Determine whether the given expressions are equivalent.
$$3(2x+4)$$ and $$6x+12$$

Answer

**step1** Understanding the problem

We are given two mathematical expressions: $$3(2x+4)$$ and $$6x+12$$. We need to determine if these two expressions are equivalent, which means they represent the same value no matter what number 'x' stands for.

Question1.step2 (Analyzing the first expression: $$3(2x+4)$$)

The first expression, $$3(2x+4)$$, means we have 3 groups of the quantity inside the parentheses, which is $$(2x+4)$$.
Imagine 'x' represents a certain number of items, like pencils. So, '2x' means 2 pencils for each 'x'. And '4' means 4 other items, like erasers.
So, each group contains '2x' pencils and '4' erasers. We have 3 such groups.

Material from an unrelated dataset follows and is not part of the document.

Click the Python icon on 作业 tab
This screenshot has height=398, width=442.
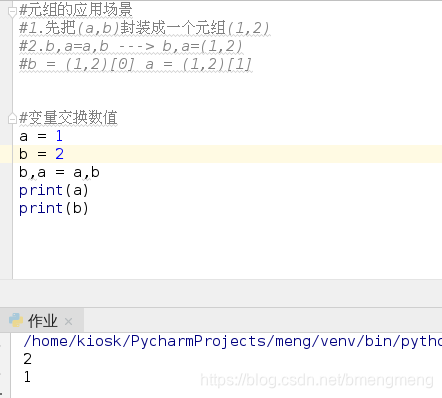click(x=16, y=321)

**step3** Breaking down the first expression using repeated addition

Let's think about the items in all 3 groups:
First, for the '2x' part: We have 3 groups, and each group has '2x'. So, we can add '2x' three times:
$$2x + 2x + 2x$$
Adding these together, just like adding 2 pencils + 2 pencils + 2 pencils gives 6 pencils, we get $$6x$$.
Next, for the '4' part: We have 3 groups, and each group has '4'. So, we can add '4' three times:
$$4 + 4 + 4$$
Adding these together, we get $$12$$.
When we combine all the items from the 3 groups, the total is $$6x + 12$$.
So, the expression $$3(2x+4)$$ is equal to $$6x+12$$.

**step4** Comparing the expressions

We found that the first expression, $$3(2x+4)$$, simplifies to $$6x+12$$.
The second expression given in the problem is also $$6x+12$$.
Since both expressions, when broken down, result in the same form ($$6x+12$$), they are indeed equivalent.